Entries:
>> start

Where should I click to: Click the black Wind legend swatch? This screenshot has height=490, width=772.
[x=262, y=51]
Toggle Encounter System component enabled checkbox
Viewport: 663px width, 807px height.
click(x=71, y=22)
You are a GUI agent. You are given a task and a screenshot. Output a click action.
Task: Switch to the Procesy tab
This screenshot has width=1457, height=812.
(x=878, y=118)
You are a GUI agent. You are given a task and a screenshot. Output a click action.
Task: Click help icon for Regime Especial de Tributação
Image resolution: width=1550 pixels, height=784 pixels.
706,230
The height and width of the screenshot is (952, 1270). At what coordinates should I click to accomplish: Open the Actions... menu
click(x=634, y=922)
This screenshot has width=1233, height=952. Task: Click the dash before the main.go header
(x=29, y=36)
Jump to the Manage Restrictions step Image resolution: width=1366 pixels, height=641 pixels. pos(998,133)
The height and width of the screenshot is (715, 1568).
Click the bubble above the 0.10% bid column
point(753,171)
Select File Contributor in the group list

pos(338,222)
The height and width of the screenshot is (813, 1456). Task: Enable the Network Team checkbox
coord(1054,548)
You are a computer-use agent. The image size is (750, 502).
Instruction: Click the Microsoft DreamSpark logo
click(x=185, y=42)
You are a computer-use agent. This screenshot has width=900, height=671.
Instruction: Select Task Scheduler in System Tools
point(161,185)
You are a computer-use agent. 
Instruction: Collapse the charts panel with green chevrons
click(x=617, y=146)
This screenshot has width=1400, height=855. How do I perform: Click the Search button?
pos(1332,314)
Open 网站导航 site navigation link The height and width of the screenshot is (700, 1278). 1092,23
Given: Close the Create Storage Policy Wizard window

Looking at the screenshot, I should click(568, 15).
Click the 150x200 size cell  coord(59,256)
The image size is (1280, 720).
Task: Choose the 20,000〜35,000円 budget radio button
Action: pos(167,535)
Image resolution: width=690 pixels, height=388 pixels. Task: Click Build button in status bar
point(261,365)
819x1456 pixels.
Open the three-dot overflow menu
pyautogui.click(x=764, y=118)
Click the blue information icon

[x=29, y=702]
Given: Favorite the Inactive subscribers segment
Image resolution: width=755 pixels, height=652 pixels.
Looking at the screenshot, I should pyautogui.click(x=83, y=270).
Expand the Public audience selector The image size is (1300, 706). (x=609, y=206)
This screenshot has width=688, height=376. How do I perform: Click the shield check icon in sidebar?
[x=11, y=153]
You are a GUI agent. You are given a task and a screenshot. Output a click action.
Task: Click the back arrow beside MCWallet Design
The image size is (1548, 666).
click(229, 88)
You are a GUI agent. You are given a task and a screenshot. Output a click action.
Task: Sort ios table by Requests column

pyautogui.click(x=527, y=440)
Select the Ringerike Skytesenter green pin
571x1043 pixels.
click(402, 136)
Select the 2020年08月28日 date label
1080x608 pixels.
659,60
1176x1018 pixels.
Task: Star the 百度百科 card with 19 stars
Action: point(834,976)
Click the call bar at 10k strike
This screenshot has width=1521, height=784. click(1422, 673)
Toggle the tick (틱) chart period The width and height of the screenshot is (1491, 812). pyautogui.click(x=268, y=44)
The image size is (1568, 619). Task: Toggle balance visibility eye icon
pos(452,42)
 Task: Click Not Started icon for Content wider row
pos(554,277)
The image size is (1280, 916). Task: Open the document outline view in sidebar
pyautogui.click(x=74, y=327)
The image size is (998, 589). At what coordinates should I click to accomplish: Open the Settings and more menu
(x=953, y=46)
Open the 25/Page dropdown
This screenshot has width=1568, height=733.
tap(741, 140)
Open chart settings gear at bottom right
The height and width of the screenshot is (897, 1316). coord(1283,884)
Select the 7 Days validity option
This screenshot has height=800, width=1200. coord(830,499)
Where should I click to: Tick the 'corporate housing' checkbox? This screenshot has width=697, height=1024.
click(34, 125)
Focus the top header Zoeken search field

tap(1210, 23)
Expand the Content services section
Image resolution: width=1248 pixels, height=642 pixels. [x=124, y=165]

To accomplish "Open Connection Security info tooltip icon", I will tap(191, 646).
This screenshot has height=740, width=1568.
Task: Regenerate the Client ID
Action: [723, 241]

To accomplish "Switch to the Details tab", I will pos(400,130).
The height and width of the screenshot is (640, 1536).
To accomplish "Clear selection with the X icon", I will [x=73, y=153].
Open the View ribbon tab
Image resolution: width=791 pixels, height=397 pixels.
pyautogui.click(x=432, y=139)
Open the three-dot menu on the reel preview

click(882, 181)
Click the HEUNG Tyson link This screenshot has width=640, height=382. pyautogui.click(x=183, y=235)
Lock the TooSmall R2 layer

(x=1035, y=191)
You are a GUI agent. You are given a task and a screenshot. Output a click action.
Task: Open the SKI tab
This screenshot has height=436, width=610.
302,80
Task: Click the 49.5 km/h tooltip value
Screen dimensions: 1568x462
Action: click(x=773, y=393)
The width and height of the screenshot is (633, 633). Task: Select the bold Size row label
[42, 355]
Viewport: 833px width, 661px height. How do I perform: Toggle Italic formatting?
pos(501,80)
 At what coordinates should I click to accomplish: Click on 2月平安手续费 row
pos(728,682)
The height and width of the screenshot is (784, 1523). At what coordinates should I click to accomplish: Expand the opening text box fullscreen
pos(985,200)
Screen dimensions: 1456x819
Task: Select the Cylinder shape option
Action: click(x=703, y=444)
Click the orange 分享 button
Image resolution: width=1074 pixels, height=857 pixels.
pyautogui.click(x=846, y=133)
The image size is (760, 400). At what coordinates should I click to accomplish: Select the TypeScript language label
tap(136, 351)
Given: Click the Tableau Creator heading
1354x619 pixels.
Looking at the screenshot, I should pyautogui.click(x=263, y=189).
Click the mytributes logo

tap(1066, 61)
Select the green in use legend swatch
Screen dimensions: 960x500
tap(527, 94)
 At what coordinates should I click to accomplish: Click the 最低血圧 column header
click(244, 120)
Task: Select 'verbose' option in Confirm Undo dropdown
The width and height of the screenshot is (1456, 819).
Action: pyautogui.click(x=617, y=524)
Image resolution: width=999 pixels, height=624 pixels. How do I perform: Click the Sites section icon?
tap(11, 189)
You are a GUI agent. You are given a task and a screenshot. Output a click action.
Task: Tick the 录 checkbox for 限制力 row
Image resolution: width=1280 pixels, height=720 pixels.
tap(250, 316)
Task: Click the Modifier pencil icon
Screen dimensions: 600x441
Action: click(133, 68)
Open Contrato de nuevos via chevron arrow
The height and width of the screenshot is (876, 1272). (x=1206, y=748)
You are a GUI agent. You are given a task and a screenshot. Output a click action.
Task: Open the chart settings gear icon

>> end

Instructions to follow: Rewrite all of the rows above, replacing "GUI agent" with "GUI assistant" and leaving everything else unchanged.

The solution:
Where should I click to: Click the black Wind legend swatch? This screenshot has height=490, width=772.
[x=262, y=51]
Toggle Encounter System component enabled checkbox
Viewport: 663px width, 807px height.
click(x=71, y=22)
You are a GUI assistant. You are given a task and a screenshot. Output a click action.
Task: Switch to the Procesy tab
This screenshot has width=1457, height=812.
(x=878, y=118)
You are a GUI assistant. You are given a task and a screenshot. Output a click action.
Task: Click help icon for Regime Especial de Tributação
Image resolution: width=1550 pixels, height=784 pixels.
706,230
The height and width of the screenshot is (952, 1270). At what coordinates should I click to accomplish: Open the Actions... menu
click(x=634, y=922)
This screenshot has width=1233, height=952. Task: Click the dash before the main.go header
(x=29, y=36)
Jump to the Manage Restrictions step Image resolution: width=1366 pixels, height=641 pixels. pos(998,133)
The height and width of the screenshot is (715, 1568).
Click the bubble above the 0.10% bid column
point(753,171)
Select File Contributor in the group list

pos(338,222)
The height and width of the screenshot is (813, 1456). Task: Enable the Network Team checkbox
coord(1054,548)
You are a computer-use agent. The image size is (750, 502).
Instruction: Click the Microsoft DreamSpark logo
click(x=185, y=42)
You are a computer-use agent. This screenshot has width=900, height=671.
Instruction: Select Task Scheduler in System Tools
point(161,185)
You are a computer-use agent. 
Instruction: Collapse the charts panel with green chevrons
click(x=617, y=146)
This screenshot has width=1400, height=855. How do I perform: Click the Search button?
pos(1332,314)
Open 网站导航 site navigation link The height and width of the screenshot is (700, 1278). 1092,23
Given: Close the Create Storage Policy Wizard window

Looking at the screenshot, I should click(568, 15).
Click the 150x200 size cell  coord(59,256)
The image size is (1280, 720).
Task: Choose the 20,000〜35,000円 budget radio button
Action: pos(167,535)
Image resolution: width=690 pixels, height=388 pixels. Task: Click Build button in status bar
point(261,365)
819x1456 pixels.
Open the three-dot overflow menu
pyautogui.click(x=764, y=118)
Click the blue information icon

[x=29, y=702]
Given: Favorite the Inactive subscribers segment
Image resolution: width=755 pixels, height=652 pixels.
Looking at the screenshot, I should pyautogui.click(x=83, y=270).
Expand the Public audience selector The image size is (1300, 706). (x=609, y=206)
This screenshot has width=688, height=376. How do I perform: Click the shield check icon in sidebar?
[x=11, y=153]
You are a GUI assistant. You are given a task and a screenshot. Output a click action.
Task: Click the back arrow beside MCWallet Design
The image size is (1548, 666).
click(229, 88)
You are a GUI assistant. You are given a task and a screenshot. Output a click action.
Task: Sort ios table by Requests column

pyautogui.click(x=527, y=440)
Select the Ringerike Skytesenter green pin
571x1043 pixels.
click(402, 136)
Select the 2020年08月28日 date label
1080x608 pixels.
659,60
1176x1018 pixels.
Task: Star the 百度百科 card with 19 stars
Action: point(834,976)
Click the call bar at 10k strike
This screenshot has width=1521, height=784. click(1422, 673)
Toggle the tick (틱) chart period The width and height of the screenshot is (1491, 812). pyautogui.click(x=268, y=44)
The image size is (1568, 619). Task: Toggle balance visibility eye icon
pos(452,42)
 Task: Click Not Started icon for Content wider row
pos(554,277)
The image size is (1280, 916). Task: Open the document outline view in sidebar
pyautogui.click(x=74, y=327)
The image size is (998, 589). At what coordinates should I click to accomplish: Open the Settings and more menu
(x=953, y=46)
Open the 25/Page dropdown
This screenshot has width=1568, height=733.
tap(741, 140)
Open chart settings gear at bottom right
The height and width of the screenshot is (897, 1316). coord(1283,884)
Select the 7 Days validity option
This screenshot has height=800, width=1200. coord(830,499)
Where should I click to: Tick the 'corporate housing' checkbox? This screenshot has width=697, height=1024.
click(34, 125)
Focus the top header Zoeken search field

tap(1210, 23)
Expand the Content services section
Image resolution: width=1248 pixels, height=642 pixels. [x=124, y=165]

To accomplish "Open Connection Security info tooltip icon", I will tap(191, 646).
This screenshot has height=740, width=1568.
Task: Regenerate the Client ID
Action: [723, 241]

To accomplish "Switch to the Details tab", I will pos(400,130).
The height and width of the screenshot is (640, 1536).
To accomplish "Clear selection with the X icon", I will [x=73, y=153].
Open the View ribbon tab
Image resolution: width=791 pixels, height=397 pixels.
pyautogui.click(x=432, y=139)
Open the three-dot menu on the reel preview

click(882, 181)
Click the HEUNG Tyson link This screenshot has width=640, height=382. pyautogui.click(x=183, y=235)
Lock the TooSmall R2 layer

(x=1035, y=191)
You are a GUI assistant. You are given a task and a screenshot. Output a click action.
Task: Open the SKI tab
This screenshot has height=436, width=610.
302,80
Task: Click the 49.5 km/h tooltip value
Screen dimensions: 1568x462
Action: click(x=773, y=393)
The width and height of the screenshot is (633, 633). Task: Select the bold Size row label
[42, 355]
Viewport: 833px width, 661px height. How do I perform: Toggle Italic formatting?
pos(501,80)
 At what coordinates should I click to accomplish: Click on 2月平安手续费 row
pos(728,682)
The height and width of the screenshot is (784, 1523). At what coordinates should I click to accomplish: Expand the opening text box fullscreen
pos(985,200)
Screen dimensions: 1456x819
Task: Select the Cylinder shape option
Action: click(x=703, y=444)
Click the orange 分享 button
Image resolution: width=1074 pixels, height=857 pixels.
pyautogui.click(x=846, y=133)
The image size is (760, 400). At what coordinates should I click to accomplish: Select the TypeScript language label
tap(136, 351)
Given: Click the Tableau Creator heading
1354x619 pixels.
Looking at the screenshot, I should pyautogui.click(x=263, y=189).
Click the mytributes logo

tap(1066, 61)
Select the green in use legend swatch
Screen dimensions: 960x500
tap(527, 94)
 At what coordinates should I click to accomplish: Click the 最低血圧 column header
click(244, 120)
Task: Select 'verbose' option in Confirm Undo dropdown
The width and height of the screenshot is (1456, 819).
Action: pyautogui.click(x=617, y=524)
Image resolution: width=999 pixels, height=624 pixels. How do I perform: Click the Sites section icon?
tap(11, 189)
You are a GUI assistant. You are given a task and a screenshot. Output a click action.
Task: Tick the 录 checkbox for 限制力 row
Image resolution: width=1280 pixels, height=720 pixels.
tap(250, 316)
Task: Click the Modifier pencil icon
Screen dimensions: 600x441
Action: click(133, 68)
Open Contrato de nuevos via chevron arrow
The height and width of the screenshot is (876, 1272). (x=1206, y=748)
You are a GUI assistant. You are given a task and a screenshot. Output a click action.
Task: Open the chart settings gear icon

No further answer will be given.